> Exercise description
Print, exactly as they appear in the listing below, the lines from the line with "Task: Click the table's" to the line with "You are a computer-use agent. The", with both end lines kept.

:: Material shown ::

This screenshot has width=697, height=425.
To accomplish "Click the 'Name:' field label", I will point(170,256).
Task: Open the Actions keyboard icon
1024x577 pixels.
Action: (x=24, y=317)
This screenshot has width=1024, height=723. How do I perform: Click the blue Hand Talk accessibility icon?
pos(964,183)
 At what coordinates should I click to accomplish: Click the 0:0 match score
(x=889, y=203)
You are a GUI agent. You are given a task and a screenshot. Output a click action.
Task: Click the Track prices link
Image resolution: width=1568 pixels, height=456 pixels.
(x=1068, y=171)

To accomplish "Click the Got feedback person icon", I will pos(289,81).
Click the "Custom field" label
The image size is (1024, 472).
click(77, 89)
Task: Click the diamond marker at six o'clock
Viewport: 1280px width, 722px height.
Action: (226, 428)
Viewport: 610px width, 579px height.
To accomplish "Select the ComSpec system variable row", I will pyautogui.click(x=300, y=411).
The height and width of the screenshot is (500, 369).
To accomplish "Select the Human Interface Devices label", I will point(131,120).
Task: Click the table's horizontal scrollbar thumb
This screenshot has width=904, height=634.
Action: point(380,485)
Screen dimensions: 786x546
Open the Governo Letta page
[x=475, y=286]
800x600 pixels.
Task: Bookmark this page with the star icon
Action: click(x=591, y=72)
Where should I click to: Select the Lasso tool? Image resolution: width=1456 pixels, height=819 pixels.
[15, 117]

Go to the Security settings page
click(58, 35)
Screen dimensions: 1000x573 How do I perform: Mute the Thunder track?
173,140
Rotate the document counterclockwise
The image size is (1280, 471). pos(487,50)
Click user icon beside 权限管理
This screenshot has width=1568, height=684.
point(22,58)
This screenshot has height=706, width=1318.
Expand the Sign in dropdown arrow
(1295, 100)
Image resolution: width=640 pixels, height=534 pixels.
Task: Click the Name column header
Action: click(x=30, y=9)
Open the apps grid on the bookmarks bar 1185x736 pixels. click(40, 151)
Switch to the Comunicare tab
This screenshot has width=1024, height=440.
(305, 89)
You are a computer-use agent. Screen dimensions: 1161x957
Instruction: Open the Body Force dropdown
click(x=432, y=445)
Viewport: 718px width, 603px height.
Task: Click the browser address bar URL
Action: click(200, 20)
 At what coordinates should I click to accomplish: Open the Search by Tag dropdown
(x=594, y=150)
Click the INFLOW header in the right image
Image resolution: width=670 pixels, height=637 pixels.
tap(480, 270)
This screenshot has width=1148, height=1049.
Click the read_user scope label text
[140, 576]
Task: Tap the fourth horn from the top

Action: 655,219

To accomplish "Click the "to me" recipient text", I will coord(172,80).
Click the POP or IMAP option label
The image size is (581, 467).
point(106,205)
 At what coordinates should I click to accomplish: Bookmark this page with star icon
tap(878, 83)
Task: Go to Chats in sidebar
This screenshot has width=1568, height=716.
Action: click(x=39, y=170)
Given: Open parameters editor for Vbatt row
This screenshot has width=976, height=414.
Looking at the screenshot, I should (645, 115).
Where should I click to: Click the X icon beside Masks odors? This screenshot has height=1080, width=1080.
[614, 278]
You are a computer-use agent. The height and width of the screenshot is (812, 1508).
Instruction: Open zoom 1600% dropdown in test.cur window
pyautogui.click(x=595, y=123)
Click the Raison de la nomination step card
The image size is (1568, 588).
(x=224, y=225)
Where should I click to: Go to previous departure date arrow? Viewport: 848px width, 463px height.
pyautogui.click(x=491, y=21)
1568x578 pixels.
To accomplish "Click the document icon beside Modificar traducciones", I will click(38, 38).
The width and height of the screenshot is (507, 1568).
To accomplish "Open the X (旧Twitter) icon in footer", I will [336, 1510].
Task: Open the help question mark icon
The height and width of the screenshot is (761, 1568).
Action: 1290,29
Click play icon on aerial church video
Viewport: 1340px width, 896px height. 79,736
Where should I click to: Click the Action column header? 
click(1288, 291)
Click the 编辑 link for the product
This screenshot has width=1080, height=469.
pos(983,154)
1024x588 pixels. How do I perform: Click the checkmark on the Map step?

:::

> Solution to the problem
Task: Click the table's horizontal scrollbar thumb
This screenshot has width=904, height=634.
Action: point(380,485)
Screen dimensions: 786x546
Open the Governo Letta page
[x=475, y=286]
800x600 pixels.
Task: Bookmark this page with the star icon
Action: click(x=591, y=72)
Where should I click to: Select the Lasso tool? Image resolution: width=1456 pixels, height=819 pixels.
[15, 117]

Go to the Security settings page
click(58, 35)
Screen dimensions: 1000x573 How do I perform: Mute the Thunder track?
173,140
Rotate the document counterclockwise
The image size is (1280, 471). pos(487,50)
Click user icon beside 权限管理
This screenshot has width=1568, height=684.
point(22,58)
This screenshot has height=706, width=1318.
Expand the Sign in dropdown arrow
(1295, 100)
Image resolution: width=640 pixels, height=534 pixels.
Task: Click the Name column header
Action: click(x=30, y=9)
Open the apps grid on the bookmarks bar 1185x736 pixels. click(40, 151)
Switch to the Comunicare tab
This screenshot has width=1024, height=440.
(305, 89)
You are a computer-use agent. Screen dimensions: 1161x957
Instruction: Open the Body Force dropdown
click(x=432, y=445)
Viewport: 718px width, 603px height.
Task: Click the browser address bar URL
Action: click(200, 20)
 At what coordinates should I click to accomplish: Open the Search by Tag dropdown
(x=594, y=150)
Click the INFLOW header in the right image
Image resolution: width=670 pixels, height=637 pixels.
tap(480, 270)
This screenshot has width=1148, height=1049.
Click the read_user scope label text
[140, 576]
Task: Tap the fourth horn from the top

Action: 655,219

To accomplish "Click the "to me" recipient text", I will coord(172,80).
Click the POP or IMAP option label
The image size is (581, 467).
point(106,205)
 At what coordinates should I click to accomplish: Bookmark this page with star icon
tap(878, 83)
Task: Go to Chats in sidebar
This screenshot has width=1568, height=716.
Action: click(x=39, y=170)
Given: Open parameters editor for Vbatt row
This screenshot has width=976, height=414.
Looking at the screenshot, I should (645, 115).
Where should I click to: Click the X icon beside Masks odors? This screenshot has height=1080, width=1080.
[614, 278]
You are a computer-use agent. The height and width of the screenshot is (812, 1508).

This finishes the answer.